▸ THE PROBLEM
Reproduce everything from the first of the lines below down to the line containing "center [745, 10].", keeping both ends and nothing else.

▸ INFORMATION SHOWN
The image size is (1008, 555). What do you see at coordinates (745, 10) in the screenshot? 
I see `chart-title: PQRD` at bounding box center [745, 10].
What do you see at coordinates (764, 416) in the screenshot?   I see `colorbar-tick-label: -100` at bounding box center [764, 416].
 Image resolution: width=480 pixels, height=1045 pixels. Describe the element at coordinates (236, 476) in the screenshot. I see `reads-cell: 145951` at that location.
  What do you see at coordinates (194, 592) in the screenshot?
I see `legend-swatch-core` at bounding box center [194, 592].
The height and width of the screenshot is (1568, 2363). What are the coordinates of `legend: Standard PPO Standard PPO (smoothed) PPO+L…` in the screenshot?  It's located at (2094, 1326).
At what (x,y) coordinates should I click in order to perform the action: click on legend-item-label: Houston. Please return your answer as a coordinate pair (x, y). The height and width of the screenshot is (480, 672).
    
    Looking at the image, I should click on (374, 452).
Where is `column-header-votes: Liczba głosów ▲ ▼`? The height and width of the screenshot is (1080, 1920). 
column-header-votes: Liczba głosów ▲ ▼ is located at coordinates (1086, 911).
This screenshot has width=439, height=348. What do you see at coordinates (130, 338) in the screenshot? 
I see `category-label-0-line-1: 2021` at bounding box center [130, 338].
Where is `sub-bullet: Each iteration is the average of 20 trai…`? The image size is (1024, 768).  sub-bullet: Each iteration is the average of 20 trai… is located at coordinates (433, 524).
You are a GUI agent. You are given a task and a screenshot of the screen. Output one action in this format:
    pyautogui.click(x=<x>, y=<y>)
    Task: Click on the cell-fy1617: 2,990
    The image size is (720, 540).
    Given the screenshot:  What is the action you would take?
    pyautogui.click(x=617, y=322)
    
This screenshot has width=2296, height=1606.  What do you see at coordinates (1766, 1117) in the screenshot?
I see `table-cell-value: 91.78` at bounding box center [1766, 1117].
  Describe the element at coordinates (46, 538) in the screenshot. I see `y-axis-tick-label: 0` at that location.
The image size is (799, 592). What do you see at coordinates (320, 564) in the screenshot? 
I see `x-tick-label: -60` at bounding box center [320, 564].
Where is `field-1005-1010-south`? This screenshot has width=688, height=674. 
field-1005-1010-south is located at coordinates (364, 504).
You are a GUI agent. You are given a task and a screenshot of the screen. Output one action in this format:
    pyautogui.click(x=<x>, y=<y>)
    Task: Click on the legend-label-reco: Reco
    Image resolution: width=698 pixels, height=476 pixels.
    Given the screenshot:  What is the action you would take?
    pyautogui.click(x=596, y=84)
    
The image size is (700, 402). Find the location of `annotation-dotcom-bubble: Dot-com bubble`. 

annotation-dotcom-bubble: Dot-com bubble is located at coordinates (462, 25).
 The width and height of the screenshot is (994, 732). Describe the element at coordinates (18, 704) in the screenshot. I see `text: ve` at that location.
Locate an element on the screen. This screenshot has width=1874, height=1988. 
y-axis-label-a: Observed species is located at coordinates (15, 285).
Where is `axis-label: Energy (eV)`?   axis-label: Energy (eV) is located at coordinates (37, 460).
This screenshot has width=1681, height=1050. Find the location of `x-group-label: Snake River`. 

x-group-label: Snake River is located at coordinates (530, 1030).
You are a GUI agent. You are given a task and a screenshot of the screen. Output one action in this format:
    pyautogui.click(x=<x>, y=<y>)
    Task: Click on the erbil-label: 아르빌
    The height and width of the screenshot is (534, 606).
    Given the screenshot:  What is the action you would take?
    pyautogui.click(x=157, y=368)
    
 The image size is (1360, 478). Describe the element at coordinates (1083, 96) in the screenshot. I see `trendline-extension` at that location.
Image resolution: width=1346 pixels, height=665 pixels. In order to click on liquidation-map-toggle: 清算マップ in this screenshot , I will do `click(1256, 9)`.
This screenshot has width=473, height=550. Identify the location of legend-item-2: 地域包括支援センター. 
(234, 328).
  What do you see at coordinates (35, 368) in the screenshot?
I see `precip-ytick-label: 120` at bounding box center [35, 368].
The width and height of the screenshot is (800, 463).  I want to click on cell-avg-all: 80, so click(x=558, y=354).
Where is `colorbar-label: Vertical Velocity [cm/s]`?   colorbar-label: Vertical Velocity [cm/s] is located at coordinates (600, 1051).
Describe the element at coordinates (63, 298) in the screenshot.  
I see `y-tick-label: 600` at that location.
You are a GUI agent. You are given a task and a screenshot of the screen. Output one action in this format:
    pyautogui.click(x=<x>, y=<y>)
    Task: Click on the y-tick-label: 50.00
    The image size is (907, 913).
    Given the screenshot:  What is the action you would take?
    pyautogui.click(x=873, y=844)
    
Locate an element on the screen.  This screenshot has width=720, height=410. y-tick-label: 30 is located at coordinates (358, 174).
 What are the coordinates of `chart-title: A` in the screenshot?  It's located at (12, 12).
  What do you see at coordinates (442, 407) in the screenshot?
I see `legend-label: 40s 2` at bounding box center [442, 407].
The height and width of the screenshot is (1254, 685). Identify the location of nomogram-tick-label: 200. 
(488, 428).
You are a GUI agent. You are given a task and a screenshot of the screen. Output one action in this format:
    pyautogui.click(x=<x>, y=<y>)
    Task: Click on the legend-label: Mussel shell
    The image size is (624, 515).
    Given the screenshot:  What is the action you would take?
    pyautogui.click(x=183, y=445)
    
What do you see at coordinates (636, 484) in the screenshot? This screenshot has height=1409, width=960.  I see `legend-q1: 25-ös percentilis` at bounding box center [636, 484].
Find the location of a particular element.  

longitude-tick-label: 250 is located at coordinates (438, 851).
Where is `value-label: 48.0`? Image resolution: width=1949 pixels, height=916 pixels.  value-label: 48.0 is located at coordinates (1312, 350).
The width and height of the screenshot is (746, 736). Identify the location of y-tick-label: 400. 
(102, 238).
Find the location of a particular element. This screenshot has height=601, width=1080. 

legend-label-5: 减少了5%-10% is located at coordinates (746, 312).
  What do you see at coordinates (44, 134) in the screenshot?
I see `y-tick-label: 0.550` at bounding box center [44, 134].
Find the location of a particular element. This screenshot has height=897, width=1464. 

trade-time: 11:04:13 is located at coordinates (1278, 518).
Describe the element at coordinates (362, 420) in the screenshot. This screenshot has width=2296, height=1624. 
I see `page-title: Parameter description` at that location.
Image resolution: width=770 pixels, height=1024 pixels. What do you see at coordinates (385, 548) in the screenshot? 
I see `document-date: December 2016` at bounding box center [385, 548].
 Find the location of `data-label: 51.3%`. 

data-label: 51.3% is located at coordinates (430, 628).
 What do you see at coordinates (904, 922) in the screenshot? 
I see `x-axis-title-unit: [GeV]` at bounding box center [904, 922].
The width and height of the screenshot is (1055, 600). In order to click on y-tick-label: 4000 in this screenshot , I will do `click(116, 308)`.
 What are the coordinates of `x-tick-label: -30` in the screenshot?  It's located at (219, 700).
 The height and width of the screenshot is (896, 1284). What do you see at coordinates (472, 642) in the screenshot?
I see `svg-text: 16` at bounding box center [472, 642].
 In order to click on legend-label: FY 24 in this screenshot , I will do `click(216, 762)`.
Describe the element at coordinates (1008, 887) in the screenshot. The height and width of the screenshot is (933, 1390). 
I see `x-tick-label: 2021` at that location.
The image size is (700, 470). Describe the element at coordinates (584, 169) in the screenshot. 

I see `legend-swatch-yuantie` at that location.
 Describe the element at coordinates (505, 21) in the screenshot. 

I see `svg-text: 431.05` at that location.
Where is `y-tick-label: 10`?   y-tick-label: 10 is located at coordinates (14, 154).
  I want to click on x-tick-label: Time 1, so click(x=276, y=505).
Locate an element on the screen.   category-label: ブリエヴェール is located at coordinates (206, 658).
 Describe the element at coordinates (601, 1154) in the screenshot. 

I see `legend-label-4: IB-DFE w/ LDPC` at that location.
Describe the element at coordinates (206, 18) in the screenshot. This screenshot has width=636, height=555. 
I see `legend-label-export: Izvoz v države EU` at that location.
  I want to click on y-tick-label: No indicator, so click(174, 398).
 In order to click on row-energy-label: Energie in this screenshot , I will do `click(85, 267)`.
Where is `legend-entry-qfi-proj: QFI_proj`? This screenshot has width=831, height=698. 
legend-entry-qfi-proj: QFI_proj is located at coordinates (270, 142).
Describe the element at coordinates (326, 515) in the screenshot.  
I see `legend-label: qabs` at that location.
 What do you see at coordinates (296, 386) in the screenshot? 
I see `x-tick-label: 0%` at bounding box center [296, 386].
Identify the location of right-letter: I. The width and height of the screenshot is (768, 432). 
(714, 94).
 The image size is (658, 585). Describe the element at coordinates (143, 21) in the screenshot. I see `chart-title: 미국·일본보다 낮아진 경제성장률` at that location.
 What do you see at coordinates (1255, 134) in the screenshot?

▸ TASK RESULT
The image size is (1008, 555). What do you see at coordinates (745, 10) in the screenshot? 
I see `chart-title: PQRD` at bounding box center [745, 10].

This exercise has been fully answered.